### Task description
The answer must consist of every line in the records that contains the word "sidebar".

========================================================================

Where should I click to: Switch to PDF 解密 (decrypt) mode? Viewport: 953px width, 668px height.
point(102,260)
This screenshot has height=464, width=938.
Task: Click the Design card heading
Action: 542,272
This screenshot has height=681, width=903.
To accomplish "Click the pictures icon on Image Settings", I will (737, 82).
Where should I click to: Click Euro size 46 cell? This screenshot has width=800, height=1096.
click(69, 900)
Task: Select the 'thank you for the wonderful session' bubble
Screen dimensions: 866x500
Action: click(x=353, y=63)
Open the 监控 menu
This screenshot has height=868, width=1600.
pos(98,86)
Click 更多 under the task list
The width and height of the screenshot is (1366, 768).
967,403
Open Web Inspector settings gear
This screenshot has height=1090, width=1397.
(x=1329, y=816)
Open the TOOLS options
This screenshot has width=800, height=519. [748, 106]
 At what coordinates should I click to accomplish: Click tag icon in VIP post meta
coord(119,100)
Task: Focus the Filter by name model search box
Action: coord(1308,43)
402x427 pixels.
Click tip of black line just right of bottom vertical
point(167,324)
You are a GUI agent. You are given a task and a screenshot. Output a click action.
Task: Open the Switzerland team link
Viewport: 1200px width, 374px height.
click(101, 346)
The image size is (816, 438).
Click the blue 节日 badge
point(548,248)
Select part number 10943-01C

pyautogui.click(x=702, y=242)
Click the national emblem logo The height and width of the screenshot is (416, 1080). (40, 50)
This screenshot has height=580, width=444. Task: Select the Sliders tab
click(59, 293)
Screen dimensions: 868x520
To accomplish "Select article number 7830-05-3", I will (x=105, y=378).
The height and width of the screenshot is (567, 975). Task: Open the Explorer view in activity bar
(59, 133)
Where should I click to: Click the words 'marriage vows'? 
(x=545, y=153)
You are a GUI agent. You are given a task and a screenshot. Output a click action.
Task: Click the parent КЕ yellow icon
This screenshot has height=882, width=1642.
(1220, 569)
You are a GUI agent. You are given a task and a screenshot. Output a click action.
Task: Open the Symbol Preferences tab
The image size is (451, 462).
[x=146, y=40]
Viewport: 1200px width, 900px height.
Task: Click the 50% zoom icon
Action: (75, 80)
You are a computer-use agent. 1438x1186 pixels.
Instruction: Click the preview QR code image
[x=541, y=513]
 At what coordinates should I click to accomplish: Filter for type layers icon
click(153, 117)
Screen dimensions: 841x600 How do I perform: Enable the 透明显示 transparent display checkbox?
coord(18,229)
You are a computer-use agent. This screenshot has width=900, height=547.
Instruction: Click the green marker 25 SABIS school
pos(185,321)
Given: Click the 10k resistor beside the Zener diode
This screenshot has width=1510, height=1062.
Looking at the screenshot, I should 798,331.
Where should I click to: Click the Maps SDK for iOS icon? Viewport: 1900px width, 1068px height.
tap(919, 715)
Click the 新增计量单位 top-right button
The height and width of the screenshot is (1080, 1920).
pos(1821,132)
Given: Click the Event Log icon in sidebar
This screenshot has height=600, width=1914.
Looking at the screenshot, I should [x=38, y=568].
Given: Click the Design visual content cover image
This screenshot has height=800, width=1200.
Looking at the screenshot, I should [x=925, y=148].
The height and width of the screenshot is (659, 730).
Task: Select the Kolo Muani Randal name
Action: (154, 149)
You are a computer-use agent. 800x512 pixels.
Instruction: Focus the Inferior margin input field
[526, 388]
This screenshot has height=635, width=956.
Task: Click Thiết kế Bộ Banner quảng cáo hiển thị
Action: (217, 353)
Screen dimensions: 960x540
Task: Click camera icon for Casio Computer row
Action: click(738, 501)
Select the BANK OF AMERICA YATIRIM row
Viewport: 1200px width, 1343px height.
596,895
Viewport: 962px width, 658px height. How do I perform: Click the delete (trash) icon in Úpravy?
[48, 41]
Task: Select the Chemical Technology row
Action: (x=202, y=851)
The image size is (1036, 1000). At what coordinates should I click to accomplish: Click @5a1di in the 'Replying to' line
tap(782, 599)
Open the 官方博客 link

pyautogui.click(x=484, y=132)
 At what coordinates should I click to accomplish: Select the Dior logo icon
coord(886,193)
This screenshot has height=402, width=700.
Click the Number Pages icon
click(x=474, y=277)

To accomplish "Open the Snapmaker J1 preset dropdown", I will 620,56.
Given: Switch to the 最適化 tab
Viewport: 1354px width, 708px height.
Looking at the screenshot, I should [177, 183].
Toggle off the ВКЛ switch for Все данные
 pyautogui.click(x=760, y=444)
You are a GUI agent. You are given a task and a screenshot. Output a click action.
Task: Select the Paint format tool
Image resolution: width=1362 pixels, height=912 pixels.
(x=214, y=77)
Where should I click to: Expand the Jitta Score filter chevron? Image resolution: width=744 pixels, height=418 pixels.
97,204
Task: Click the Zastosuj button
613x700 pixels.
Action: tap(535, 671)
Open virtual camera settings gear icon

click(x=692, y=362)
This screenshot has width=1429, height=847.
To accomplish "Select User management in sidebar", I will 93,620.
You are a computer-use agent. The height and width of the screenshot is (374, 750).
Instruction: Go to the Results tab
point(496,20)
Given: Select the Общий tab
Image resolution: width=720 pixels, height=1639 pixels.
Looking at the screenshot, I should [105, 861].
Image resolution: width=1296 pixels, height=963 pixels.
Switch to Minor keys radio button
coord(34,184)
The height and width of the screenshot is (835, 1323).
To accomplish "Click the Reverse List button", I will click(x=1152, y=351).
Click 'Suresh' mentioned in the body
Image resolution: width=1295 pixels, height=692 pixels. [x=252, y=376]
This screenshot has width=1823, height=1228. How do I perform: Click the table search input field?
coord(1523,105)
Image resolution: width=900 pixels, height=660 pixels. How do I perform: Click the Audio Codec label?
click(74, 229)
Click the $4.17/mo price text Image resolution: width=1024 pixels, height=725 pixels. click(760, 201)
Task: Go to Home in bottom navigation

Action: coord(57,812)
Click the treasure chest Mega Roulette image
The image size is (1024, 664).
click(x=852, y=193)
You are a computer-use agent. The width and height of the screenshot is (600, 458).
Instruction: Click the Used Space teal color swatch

========================================================================

### Answer to the problem
Given: Click the Event Log icon in sidebar
To accomplish "Select User management in sidebar", I will 93,620.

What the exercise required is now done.